What you are asked to do:
Where the material below has a line containing "Image resolution: width=1227", start repeating exactly, and keep going through the line containing "Task: Open the list all tabs chevron", with no other lines.

Source material:
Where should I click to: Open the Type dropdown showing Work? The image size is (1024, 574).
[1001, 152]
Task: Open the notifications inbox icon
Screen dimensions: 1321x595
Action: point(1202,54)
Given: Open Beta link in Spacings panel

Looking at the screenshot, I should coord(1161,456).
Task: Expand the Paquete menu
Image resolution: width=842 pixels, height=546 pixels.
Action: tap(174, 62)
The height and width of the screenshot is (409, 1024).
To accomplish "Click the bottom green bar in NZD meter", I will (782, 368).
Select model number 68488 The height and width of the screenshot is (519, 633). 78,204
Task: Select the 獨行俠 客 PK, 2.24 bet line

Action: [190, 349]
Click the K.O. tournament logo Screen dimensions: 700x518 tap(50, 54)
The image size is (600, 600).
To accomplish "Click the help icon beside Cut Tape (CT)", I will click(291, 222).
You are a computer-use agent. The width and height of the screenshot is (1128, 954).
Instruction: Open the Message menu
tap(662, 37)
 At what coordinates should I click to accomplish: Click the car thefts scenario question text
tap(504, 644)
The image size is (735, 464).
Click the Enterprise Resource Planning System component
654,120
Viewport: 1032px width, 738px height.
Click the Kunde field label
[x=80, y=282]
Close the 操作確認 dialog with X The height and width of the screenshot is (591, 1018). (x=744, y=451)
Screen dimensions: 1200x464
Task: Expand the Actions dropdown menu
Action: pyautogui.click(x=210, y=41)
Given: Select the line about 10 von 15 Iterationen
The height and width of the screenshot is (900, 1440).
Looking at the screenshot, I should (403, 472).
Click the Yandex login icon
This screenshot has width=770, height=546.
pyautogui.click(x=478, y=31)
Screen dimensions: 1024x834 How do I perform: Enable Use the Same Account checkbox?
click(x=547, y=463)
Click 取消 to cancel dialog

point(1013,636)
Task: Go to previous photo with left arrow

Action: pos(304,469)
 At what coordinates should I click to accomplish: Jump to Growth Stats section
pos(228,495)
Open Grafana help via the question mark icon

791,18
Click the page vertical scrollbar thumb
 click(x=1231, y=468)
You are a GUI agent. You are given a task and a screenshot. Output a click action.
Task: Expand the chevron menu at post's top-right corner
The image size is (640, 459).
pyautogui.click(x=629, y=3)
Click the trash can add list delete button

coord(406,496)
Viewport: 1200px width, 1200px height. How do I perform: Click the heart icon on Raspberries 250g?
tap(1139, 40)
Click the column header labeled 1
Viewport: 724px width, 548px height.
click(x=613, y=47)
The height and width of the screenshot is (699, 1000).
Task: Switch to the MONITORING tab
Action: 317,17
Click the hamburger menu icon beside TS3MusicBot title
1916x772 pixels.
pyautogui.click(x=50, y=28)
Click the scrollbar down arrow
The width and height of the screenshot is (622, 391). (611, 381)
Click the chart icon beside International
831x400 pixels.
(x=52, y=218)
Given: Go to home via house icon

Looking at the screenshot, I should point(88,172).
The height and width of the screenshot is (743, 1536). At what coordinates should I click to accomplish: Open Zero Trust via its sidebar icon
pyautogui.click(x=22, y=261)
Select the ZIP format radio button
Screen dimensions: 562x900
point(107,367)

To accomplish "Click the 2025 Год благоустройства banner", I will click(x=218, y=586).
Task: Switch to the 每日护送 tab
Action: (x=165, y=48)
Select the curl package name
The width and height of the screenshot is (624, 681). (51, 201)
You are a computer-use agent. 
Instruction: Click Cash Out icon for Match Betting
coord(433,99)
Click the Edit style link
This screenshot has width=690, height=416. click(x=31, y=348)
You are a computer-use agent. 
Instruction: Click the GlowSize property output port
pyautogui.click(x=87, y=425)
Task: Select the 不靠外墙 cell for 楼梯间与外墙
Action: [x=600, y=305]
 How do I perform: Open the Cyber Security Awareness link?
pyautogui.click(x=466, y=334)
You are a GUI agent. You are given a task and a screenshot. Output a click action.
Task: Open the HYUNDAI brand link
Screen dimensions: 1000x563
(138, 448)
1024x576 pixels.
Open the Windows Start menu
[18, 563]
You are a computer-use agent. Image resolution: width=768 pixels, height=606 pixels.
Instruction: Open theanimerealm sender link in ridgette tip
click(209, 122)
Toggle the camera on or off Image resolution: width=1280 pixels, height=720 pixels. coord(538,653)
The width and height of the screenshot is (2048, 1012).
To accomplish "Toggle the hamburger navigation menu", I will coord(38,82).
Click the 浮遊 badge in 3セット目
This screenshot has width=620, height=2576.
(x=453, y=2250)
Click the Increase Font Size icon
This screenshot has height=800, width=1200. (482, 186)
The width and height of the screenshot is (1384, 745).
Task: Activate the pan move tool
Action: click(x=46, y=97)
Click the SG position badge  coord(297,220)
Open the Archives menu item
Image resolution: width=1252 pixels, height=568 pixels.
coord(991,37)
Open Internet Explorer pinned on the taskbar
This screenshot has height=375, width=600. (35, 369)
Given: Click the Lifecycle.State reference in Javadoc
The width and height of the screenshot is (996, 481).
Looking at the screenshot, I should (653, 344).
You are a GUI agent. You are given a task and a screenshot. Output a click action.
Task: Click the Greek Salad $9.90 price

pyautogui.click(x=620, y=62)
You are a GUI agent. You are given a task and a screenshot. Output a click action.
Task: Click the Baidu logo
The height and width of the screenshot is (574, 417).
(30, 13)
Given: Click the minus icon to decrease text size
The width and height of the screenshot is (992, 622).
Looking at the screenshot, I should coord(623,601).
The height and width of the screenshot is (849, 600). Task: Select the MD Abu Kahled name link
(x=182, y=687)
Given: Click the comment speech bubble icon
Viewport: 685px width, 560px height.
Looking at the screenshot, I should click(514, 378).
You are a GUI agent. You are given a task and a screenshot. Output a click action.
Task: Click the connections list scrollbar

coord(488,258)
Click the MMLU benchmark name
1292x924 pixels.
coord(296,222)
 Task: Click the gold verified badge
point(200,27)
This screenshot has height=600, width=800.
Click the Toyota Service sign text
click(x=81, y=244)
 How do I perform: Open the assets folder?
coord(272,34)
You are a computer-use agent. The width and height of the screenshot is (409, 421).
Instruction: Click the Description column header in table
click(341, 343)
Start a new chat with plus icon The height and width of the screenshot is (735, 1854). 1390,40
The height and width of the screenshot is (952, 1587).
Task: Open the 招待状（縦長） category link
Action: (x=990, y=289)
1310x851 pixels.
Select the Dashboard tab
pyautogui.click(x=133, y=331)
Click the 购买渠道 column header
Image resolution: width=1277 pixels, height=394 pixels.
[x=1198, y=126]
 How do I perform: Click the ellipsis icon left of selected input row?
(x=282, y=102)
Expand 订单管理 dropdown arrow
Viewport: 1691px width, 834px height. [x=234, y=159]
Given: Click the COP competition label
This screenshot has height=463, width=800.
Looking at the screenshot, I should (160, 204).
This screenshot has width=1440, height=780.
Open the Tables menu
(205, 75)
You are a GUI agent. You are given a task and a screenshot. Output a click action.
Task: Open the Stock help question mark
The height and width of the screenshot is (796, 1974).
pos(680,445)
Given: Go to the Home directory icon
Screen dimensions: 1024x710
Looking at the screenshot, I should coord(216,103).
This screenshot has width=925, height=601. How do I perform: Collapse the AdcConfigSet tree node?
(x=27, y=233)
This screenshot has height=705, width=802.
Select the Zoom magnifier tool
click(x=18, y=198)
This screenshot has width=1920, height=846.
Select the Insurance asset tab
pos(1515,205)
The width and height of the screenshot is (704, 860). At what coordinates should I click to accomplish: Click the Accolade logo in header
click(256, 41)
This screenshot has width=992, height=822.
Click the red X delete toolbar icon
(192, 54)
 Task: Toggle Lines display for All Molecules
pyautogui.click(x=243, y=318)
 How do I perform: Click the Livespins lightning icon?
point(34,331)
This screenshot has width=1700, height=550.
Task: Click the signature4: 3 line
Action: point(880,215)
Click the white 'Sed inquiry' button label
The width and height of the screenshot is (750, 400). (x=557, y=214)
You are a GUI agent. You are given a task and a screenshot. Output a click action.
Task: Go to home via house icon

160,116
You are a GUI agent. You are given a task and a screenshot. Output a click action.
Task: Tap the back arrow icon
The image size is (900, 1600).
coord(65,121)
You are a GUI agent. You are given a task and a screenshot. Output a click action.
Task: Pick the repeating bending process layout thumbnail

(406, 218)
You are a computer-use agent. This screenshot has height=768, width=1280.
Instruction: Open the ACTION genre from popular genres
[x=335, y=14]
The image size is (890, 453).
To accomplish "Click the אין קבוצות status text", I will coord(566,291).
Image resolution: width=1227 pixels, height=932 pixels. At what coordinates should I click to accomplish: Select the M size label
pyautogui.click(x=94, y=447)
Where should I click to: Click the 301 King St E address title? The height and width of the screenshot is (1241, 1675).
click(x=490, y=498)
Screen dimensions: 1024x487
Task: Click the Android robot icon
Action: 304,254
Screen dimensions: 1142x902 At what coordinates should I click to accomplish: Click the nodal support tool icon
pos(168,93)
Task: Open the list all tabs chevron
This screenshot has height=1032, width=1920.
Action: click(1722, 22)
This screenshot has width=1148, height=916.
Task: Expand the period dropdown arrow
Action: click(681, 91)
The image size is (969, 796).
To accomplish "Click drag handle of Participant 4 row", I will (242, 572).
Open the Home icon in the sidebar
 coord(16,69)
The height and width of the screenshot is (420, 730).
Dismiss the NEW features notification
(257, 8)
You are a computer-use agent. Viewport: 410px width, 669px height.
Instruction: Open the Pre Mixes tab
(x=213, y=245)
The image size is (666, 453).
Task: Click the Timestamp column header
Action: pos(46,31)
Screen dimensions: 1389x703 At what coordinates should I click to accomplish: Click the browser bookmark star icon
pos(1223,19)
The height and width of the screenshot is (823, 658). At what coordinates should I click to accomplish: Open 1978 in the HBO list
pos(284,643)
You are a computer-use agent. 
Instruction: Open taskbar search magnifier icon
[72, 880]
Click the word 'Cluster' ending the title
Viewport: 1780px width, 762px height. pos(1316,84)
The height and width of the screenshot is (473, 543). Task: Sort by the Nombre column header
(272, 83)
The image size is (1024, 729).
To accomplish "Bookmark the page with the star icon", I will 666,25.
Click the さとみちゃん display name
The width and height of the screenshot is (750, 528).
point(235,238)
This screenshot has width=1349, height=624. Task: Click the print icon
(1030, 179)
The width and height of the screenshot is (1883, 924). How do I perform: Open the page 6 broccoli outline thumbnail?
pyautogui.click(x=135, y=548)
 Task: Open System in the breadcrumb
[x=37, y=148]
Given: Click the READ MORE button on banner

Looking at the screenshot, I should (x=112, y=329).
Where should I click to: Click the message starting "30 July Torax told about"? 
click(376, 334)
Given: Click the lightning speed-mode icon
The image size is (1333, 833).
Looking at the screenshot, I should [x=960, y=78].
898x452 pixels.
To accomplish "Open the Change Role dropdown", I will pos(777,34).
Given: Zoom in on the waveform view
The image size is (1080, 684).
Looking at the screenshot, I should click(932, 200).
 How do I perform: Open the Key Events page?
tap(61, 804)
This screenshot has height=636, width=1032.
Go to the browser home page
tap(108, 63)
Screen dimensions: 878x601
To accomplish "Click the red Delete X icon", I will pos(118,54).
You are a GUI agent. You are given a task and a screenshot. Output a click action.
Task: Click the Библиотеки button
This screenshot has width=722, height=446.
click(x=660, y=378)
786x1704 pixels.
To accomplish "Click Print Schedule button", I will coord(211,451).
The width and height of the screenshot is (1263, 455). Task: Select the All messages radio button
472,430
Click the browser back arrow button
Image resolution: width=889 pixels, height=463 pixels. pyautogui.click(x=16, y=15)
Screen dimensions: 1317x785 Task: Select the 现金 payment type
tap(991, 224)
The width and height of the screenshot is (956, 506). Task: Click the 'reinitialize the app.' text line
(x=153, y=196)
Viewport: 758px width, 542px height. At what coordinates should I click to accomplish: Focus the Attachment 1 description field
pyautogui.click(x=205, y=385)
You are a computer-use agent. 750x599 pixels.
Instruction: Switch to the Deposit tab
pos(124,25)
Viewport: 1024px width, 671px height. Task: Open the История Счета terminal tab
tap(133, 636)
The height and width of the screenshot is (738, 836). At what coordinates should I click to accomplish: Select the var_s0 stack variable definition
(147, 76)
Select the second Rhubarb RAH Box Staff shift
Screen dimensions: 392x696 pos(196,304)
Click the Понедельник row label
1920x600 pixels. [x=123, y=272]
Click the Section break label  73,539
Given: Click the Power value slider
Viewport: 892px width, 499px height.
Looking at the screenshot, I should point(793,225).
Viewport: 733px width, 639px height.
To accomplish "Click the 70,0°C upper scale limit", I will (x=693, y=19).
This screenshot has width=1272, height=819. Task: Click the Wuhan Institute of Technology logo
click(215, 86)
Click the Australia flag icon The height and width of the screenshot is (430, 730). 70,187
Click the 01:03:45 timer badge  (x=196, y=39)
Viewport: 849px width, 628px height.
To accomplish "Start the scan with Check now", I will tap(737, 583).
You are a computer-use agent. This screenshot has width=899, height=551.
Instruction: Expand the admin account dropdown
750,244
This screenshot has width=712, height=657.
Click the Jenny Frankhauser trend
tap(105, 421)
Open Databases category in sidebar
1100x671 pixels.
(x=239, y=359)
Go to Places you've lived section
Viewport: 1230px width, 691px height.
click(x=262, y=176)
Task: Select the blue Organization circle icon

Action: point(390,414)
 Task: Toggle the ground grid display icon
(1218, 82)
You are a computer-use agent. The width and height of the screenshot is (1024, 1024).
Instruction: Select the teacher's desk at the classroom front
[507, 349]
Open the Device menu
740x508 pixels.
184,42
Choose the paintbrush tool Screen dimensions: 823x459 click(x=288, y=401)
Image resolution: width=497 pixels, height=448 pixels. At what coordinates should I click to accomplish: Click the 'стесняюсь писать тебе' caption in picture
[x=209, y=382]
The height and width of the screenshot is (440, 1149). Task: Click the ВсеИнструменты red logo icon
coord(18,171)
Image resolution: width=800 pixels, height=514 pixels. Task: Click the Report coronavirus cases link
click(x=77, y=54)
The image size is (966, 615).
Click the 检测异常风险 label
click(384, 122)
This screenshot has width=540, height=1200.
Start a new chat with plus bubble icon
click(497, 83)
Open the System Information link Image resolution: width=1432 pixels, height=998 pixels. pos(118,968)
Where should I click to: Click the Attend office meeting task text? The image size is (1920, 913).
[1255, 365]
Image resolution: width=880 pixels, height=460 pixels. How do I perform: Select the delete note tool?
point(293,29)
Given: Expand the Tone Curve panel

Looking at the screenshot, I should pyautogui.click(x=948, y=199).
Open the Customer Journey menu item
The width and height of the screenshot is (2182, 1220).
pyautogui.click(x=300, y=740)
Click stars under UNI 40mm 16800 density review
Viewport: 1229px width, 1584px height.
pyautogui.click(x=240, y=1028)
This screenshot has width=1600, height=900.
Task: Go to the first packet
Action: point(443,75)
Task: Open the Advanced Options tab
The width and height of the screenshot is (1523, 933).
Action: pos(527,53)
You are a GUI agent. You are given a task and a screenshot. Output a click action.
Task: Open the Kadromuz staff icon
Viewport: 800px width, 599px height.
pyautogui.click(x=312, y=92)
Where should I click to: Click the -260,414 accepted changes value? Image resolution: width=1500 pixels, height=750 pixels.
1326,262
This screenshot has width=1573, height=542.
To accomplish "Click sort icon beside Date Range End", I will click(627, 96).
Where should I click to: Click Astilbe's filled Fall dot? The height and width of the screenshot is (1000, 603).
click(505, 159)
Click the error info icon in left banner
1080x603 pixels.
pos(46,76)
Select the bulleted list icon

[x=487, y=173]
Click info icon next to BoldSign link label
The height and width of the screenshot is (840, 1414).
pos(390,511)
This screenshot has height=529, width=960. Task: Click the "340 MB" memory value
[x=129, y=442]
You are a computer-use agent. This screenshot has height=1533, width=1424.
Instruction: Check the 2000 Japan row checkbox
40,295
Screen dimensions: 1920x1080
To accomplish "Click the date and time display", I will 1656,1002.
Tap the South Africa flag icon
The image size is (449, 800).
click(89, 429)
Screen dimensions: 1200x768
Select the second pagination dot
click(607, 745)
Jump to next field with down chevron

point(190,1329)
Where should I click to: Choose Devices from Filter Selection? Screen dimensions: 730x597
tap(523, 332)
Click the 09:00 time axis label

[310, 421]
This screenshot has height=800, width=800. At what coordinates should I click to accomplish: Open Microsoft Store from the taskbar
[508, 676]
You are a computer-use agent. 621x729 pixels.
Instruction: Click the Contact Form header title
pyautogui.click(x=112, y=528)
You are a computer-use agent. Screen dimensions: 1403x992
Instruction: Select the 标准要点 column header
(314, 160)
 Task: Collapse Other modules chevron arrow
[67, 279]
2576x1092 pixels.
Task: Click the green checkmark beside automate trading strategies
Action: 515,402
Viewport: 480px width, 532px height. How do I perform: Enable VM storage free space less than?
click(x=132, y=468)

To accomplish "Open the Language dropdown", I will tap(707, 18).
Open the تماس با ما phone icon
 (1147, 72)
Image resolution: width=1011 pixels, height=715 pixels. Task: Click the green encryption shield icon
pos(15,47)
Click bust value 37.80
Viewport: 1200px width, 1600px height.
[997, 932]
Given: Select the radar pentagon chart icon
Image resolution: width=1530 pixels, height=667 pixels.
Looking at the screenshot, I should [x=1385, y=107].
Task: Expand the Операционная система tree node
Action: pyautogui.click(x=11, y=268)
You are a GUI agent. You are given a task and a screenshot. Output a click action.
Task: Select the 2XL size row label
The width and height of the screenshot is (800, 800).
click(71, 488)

Expected answer:
Image resolution: width=1227 pixels, height=932 pixels. At what coordinates should I click to accomplish: Select the M size label
pyautogui.click(x=94, y=447)
Where should I click to: Click the 301 King St E address title? The height and width of the screenshot is (1241, 1675).
click(x=490, y=498)
Screen dimensions: 1024x487
Task: Click the Android robot icon
Action: 304,254
Screen dimensions: 1142x902 At what coordinates should I click to accomplish: Click the nodal support tool icon
pos(168,93)
Task: Open the list all tabs chevron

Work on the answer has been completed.